+++ AVAILABLE DATA +++

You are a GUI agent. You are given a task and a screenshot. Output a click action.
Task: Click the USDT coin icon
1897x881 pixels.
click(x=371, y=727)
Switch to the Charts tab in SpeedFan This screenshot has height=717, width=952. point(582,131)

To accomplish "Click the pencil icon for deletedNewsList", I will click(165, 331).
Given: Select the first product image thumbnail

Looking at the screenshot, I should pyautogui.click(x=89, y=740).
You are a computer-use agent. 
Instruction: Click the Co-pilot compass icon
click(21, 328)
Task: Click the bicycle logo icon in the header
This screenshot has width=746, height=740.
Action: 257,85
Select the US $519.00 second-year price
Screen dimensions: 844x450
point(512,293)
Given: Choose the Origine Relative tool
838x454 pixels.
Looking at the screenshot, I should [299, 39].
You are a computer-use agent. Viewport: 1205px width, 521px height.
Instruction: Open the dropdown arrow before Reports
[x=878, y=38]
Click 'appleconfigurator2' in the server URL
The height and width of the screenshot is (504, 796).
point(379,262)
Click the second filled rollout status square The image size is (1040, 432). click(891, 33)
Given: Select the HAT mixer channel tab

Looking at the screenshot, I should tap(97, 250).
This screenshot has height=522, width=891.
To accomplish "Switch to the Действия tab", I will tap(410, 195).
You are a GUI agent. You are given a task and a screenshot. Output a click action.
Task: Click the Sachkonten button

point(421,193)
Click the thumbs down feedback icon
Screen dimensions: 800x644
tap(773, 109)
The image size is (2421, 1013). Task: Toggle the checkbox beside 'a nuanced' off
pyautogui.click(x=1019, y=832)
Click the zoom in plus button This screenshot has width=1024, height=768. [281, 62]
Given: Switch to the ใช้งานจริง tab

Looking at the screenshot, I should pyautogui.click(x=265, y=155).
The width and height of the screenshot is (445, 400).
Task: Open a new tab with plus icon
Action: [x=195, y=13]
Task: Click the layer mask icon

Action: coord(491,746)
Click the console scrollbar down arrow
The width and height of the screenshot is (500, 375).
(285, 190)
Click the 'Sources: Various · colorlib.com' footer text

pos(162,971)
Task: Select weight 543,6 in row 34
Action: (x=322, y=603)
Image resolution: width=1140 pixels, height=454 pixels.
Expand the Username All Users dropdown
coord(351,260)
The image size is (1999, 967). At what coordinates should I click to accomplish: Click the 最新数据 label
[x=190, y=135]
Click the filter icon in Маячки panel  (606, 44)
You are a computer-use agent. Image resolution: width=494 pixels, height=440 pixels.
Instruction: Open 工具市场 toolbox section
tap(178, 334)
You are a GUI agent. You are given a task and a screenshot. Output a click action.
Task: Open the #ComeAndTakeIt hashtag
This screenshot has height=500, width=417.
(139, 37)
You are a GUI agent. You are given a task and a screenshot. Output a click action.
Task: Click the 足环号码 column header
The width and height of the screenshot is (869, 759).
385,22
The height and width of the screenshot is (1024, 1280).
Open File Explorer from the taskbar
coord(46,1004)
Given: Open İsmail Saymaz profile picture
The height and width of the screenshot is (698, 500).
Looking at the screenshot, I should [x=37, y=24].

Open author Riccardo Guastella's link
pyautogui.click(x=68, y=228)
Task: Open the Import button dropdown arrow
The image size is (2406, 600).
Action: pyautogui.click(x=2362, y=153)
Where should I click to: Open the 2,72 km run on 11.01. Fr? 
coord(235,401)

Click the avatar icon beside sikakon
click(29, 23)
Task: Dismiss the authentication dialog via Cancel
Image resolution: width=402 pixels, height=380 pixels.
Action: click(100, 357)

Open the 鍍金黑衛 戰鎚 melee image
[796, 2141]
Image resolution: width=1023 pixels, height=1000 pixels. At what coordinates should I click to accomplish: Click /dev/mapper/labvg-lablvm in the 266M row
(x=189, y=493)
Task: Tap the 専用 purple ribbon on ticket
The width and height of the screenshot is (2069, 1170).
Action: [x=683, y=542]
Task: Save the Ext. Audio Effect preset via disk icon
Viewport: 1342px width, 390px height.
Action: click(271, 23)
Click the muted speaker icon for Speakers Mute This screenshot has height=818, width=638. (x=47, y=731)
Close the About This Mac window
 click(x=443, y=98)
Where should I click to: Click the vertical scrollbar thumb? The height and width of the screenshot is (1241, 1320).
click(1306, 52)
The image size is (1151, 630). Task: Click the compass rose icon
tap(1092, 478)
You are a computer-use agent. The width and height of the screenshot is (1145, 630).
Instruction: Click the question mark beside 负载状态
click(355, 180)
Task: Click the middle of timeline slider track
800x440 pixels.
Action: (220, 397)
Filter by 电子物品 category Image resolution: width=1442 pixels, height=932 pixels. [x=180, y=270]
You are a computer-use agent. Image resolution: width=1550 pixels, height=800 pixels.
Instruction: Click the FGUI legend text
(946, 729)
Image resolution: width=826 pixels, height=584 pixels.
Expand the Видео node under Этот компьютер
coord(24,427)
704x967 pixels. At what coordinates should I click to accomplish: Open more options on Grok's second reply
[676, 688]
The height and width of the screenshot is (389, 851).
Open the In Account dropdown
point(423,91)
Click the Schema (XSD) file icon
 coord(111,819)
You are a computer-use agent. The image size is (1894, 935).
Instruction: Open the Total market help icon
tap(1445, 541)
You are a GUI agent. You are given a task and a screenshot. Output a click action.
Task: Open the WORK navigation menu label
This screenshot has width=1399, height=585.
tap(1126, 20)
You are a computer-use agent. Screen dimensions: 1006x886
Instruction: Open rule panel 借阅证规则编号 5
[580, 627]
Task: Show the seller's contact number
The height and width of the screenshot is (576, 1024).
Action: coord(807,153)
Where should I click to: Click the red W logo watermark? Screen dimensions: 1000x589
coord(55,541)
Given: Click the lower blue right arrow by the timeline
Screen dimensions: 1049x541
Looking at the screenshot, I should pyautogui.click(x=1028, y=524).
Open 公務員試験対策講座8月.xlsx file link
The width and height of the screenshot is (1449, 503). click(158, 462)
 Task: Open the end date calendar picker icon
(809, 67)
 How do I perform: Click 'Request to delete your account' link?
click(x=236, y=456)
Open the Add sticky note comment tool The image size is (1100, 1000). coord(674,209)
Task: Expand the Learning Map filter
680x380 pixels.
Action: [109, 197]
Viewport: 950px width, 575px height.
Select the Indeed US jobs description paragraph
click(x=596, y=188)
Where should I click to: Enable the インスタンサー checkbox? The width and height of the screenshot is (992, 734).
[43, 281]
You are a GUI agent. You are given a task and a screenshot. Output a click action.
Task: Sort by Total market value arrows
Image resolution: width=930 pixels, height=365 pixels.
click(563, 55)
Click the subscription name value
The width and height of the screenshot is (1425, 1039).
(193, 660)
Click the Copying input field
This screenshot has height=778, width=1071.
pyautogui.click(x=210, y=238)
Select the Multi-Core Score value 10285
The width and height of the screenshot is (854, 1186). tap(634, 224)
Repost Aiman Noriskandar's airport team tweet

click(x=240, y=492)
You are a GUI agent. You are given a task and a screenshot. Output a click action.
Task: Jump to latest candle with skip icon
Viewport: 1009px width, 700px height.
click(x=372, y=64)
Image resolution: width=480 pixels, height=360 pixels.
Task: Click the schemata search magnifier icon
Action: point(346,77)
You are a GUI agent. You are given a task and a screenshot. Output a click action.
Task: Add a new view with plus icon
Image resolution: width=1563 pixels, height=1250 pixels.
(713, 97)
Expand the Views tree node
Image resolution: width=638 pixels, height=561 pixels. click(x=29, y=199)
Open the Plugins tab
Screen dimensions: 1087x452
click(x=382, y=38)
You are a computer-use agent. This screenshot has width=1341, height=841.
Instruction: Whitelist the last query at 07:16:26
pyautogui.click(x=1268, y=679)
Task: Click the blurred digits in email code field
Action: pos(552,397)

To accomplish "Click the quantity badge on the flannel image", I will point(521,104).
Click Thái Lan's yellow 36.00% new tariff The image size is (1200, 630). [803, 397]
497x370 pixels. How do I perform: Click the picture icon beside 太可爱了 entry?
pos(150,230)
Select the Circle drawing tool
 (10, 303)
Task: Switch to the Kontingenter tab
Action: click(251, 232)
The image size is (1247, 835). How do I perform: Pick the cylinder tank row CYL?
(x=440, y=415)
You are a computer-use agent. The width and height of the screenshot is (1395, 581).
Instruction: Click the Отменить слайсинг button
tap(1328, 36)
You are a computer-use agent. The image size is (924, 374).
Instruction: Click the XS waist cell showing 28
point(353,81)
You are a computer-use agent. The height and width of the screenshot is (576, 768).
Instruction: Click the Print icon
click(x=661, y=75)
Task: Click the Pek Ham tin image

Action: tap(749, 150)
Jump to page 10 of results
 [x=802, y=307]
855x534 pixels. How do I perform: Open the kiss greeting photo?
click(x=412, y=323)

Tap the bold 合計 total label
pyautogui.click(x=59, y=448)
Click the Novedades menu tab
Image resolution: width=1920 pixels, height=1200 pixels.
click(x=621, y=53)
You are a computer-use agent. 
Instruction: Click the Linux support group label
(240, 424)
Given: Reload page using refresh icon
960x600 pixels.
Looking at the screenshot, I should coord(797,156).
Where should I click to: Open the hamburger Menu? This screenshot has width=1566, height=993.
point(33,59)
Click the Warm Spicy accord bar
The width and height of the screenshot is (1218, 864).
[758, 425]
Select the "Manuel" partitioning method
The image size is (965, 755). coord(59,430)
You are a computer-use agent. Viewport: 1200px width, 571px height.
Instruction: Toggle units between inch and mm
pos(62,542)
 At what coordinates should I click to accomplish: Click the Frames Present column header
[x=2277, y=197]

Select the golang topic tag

+++

-- TASK BRIEF --
Could you restate, word for word, every line from the one containing "Where should I click to: Open the hamburger" through the last line of the records above, and nothing more?

-- RESPONSE TO THE EXERCISE --
Where should I click to: Open the hamburger Menu? This screenshot has width=1566, height=993.
point(33,59)
Click the Warm Spicy accord bar
The width and height of the screenshot is (1218, 864).
[758, 425]
Select the "Manuel" partitioning method
The image size is (965, 755). coord(59,430)
You are a computer-use agent. Viewport: 1200px width, 571px height.
Instruction: Toggle units between inch and mm
pos(62,542)
 At what coordinates should I click to accomplish: Click the Frames Present column header
[x=2277, y=197]

Select the golang topic tag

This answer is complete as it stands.